Tryrone Beason went to South Carolina to talk with African American voters about the renewed debate over reparations for slavery. He came away with a richly nuanced account of how descendants of slaves feel: A reparations check won’t make the pain go away.

The Democratic National Committee is meeting today and tomorrow in San Francisco, and that’s brought many of the candidates to California. At a town hall in Los Angeles, Warren’s crowd had a new chant, Melanie Mason reported: “Two cents! Two cents!” referring to her proposal for a 2% tax on fortunes over $50 million.


And Sanders talked about “silver linings” and his climate change plan while visiting Paradise, the town devastated by last year’s fire.


The Trump administration has long opposed the limits on how long immigration officials can detain families arrested at the border that were spelled out in the settlement of a court case in 1997. This week, the administration officially proposed scrapping the so-called Flores agreement and ending the limits on child detention.

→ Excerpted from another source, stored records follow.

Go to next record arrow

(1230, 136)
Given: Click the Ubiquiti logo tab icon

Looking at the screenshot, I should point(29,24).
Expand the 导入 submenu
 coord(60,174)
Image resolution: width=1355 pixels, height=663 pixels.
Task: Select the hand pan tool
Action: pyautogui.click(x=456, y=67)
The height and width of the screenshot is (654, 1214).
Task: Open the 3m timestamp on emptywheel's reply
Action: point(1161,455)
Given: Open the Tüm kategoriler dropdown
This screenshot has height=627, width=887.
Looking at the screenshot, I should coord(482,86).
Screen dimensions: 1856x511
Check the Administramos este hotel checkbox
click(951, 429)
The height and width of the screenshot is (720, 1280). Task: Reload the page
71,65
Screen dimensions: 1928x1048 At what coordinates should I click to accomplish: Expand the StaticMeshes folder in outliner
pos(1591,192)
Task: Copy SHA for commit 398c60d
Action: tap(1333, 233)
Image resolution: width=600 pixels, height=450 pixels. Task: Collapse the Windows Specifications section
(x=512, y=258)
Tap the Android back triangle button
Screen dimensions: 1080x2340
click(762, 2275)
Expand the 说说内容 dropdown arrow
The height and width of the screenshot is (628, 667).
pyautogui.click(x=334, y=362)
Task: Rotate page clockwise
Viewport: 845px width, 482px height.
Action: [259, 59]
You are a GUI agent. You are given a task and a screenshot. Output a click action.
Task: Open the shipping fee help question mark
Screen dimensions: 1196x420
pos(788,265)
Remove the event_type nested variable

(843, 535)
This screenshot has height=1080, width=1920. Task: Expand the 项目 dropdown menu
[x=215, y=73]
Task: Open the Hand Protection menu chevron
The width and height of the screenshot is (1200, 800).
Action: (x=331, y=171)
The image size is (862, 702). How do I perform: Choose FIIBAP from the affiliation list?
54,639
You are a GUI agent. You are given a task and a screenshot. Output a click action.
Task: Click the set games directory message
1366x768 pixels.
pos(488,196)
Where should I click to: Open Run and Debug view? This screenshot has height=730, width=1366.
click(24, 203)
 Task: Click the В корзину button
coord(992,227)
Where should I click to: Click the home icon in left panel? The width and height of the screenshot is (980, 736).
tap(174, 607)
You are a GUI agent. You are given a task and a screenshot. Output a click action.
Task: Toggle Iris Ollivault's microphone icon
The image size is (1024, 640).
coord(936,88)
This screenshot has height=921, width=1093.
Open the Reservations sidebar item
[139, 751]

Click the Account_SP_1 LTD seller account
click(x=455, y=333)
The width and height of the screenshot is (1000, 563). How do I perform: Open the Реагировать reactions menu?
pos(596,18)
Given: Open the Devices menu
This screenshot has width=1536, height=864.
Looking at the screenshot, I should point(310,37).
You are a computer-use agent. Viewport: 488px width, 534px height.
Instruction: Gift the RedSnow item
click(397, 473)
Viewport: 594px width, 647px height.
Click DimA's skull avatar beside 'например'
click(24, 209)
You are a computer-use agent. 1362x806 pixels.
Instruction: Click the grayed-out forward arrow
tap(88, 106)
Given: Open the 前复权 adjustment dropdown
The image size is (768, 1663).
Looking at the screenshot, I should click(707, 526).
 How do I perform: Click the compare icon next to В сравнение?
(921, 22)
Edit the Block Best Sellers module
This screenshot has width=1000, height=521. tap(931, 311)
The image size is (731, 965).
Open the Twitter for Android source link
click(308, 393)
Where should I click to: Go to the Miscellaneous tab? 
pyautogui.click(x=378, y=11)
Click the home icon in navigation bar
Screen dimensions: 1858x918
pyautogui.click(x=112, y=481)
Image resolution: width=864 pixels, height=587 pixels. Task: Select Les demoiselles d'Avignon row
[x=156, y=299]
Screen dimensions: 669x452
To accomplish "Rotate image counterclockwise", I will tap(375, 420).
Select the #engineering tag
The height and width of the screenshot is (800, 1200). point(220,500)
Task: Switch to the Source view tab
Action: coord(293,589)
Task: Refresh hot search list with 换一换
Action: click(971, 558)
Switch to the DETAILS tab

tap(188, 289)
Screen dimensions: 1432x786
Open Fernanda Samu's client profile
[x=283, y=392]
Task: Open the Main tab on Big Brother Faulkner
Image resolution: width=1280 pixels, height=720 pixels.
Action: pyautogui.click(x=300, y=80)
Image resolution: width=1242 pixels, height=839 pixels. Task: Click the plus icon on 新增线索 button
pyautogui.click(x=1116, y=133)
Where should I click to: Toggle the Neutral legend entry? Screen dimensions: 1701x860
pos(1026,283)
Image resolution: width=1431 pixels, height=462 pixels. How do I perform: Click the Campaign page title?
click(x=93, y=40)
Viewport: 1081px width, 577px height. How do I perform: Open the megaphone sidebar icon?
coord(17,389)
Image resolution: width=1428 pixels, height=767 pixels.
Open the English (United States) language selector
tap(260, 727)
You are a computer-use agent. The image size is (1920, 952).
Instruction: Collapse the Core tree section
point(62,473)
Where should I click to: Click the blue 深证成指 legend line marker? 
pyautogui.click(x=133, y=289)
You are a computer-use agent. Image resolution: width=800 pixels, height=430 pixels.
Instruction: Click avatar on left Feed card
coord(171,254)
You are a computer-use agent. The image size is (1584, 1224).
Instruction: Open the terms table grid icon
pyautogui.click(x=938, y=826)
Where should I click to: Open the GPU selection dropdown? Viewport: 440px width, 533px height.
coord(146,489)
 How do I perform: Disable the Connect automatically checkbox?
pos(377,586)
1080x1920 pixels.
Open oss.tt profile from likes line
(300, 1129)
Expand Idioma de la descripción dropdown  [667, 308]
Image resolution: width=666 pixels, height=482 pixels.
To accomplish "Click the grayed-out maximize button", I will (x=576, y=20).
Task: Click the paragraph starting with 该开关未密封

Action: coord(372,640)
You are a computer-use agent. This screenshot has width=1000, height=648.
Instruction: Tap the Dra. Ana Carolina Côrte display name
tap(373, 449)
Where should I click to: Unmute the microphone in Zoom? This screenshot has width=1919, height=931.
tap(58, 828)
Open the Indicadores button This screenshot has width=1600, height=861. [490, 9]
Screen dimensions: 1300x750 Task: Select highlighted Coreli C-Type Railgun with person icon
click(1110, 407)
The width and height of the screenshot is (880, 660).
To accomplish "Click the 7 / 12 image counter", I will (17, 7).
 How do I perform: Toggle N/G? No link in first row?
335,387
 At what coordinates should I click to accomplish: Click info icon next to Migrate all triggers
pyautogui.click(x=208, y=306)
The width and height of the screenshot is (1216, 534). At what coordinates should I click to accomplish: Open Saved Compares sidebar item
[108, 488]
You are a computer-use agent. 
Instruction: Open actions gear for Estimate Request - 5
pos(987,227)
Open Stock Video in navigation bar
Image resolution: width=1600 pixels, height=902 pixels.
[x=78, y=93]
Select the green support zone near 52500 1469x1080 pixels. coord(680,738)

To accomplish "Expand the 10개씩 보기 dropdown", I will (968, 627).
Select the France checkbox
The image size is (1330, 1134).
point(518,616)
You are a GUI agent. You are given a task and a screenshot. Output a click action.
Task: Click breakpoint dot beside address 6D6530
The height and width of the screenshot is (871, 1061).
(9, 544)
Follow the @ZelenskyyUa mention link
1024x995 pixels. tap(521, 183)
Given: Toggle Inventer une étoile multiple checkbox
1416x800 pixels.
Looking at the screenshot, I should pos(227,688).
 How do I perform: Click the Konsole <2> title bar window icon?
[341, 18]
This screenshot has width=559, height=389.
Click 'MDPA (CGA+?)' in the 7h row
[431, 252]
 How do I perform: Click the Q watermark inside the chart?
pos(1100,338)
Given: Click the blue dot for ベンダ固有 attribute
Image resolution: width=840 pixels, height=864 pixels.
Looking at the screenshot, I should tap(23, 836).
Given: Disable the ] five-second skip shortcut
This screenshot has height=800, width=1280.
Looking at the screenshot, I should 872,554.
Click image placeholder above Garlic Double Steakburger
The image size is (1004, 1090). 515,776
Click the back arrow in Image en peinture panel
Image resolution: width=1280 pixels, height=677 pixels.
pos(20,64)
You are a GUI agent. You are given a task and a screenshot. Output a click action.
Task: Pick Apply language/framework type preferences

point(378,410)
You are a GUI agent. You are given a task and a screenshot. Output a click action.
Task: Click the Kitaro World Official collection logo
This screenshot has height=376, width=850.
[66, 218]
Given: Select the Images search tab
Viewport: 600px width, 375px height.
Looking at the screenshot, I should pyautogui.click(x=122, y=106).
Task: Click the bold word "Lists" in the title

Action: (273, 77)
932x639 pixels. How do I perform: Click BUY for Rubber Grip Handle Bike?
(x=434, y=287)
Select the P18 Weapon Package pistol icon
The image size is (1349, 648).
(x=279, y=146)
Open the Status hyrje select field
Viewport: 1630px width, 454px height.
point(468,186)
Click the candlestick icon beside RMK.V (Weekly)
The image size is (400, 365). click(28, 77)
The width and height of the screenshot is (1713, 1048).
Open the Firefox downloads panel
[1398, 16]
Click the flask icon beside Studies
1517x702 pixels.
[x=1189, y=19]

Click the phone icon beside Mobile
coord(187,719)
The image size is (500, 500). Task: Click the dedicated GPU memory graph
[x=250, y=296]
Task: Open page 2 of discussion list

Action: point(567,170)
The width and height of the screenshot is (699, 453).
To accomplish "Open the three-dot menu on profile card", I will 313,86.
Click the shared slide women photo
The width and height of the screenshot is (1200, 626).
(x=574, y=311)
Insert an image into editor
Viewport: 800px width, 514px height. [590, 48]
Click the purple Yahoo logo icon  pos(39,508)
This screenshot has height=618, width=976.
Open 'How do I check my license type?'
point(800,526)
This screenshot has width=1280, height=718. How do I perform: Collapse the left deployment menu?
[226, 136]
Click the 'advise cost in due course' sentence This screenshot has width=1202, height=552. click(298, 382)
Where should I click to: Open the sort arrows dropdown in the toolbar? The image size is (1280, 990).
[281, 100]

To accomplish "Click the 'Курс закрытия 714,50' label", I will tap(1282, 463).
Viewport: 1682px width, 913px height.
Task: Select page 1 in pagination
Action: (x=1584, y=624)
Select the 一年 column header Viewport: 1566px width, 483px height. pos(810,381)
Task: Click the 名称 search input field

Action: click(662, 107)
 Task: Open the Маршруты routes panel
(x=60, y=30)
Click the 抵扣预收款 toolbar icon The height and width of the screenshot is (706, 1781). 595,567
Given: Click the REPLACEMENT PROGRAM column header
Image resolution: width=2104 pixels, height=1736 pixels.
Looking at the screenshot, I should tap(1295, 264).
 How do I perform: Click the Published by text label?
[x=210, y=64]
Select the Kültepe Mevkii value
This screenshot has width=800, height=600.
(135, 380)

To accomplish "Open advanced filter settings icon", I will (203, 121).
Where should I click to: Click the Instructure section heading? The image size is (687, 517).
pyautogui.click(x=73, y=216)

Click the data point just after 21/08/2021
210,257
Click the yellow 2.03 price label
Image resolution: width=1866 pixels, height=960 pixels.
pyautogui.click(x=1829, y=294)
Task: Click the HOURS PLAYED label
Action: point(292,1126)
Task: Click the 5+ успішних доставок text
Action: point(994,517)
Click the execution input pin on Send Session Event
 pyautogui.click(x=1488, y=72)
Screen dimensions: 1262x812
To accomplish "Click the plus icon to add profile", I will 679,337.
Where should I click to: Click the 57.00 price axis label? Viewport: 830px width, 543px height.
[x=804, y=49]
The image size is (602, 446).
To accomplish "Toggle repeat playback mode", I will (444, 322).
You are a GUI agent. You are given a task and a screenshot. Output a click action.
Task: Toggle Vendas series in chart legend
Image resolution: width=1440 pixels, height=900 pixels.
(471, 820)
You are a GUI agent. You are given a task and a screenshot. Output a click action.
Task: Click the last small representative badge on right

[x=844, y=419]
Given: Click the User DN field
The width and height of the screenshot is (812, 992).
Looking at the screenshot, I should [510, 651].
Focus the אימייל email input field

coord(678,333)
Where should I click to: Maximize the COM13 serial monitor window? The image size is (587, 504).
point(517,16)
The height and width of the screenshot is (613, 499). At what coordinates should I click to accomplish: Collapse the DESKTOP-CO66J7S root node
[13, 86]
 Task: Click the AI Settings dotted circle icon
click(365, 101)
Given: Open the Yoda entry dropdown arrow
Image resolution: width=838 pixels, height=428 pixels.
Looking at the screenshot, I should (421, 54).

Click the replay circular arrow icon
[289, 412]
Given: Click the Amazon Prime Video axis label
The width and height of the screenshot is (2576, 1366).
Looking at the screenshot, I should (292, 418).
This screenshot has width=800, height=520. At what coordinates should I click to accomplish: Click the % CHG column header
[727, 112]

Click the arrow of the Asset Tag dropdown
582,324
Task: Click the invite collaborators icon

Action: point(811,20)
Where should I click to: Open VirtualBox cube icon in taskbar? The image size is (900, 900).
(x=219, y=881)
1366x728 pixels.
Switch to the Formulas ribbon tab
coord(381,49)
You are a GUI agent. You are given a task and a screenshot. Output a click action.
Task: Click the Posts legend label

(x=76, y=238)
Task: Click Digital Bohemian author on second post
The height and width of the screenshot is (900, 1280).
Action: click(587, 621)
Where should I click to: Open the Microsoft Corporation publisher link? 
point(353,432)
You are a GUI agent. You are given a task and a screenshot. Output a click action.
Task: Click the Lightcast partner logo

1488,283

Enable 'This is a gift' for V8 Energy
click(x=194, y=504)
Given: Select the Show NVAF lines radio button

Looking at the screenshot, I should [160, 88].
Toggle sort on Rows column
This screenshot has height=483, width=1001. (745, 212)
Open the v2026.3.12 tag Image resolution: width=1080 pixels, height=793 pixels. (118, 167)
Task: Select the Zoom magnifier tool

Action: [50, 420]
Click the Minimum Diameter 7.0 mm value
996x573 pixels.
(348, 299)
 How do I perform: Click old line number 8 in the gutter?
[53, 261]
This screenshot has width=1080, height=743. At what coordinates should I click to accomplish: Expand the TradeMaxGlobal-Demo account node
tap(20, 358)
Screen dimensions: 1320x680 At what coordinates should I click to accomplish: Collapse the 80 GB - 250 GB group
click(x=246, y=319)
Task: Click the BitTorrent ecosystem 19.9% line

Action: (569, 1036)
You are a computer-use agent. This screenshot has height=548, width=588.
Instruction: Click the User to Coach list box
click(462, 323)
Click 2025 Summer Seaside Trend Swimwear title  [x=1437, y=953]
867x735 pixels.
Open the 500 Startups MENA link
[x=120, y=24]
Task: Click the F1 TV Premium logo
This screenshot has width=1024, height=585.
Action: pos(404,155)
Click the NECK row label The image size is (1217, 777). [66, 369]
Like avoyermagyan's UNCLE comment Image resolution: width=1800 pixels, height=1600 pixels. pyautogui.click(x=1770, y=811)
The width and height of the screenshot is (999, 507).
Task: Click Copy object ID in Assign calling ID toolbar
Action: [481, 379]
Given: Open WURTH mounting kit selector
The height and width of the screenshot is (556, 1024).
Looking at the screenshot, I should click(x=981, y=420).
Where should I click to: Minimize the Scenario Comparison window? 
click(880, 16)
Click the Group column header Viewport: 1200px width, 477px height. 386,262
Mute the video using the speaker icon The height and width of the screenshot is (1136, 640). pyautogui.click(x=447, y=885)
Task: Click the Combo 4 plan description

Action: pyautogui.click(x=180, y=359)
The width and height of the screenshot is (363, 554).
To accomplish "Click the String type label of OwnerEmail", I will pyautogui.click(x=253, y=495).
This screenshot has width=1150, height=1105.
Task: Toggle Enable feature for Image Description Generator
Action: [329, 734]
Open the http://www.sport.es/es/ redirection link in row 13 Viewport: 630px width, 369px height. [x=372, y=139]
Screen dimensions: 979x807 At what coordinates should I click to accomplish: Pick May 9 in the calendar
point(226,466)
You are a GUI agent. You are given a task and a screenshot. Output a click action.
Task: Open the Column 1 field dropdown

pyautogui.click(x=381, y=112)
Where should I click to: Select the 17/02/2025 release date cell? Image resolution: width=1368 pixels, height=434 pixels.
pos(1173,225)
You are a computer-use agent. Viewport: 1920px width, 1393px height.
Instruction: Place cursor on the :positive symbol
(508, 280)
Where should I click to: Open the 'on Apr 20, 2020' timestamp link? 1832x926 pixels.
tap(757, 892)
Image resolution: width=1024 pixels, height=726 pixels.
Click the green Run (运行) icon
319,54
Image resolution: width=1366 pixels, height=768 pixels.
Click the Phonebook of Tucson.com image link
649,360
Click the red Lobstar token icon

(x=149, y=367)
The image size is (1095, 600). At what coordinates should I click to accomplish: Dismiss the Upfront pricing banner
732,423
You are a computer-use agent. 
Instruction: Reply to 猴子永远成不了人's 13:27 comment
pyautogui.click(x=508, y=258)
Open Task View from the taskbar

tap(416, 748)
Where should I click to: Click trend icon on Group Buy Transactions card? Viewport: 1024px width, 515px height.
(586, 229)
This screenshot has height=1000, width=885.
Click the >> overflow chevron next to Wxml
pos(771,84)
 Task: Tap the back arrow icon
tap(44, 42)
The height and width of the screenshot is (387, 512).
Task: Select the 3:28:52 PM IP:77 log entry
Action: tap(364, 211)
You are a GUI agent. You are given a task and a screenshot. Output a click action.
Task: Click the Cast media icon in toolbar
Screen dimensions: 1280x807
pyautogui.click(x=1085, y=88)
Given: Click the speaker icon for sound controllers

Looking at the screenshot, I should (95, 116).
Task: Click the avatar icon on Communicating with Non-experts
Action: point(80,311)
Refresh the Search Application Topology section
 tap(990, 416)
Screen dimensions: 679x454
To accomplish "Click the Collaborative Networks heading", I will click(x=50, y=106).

As Molly O’Toole and Molly Hennessy-Fiske reported, immigrant advocates said they would go immediately to court to try to block the move.


Trump heads to Europe today for the G-7 summit in France this weekend. With signs of looming economic downturns across the globe, this might seem like an ideal time for the leaders of the world’s biggest economies to pull together. That’s what the G-7 was set up to do. But as Stokols reported, instead, discord dominates as Trump talks about inviting Russia back into the G-7.


Earlier this week, Trump canceled another foreign trip, saying he wouldn’t visit Denmark because the Danish prime minister had dismissed as “absurd” his idea of the U.S. buying Greenland.

Before Trump left for France, however, his administration did decide to back off foreign aid cuts that budget officials had pushed for. As Tracy Wilkinson reported, the cuts had drawn opposition from Republicans and Democrats in Congress.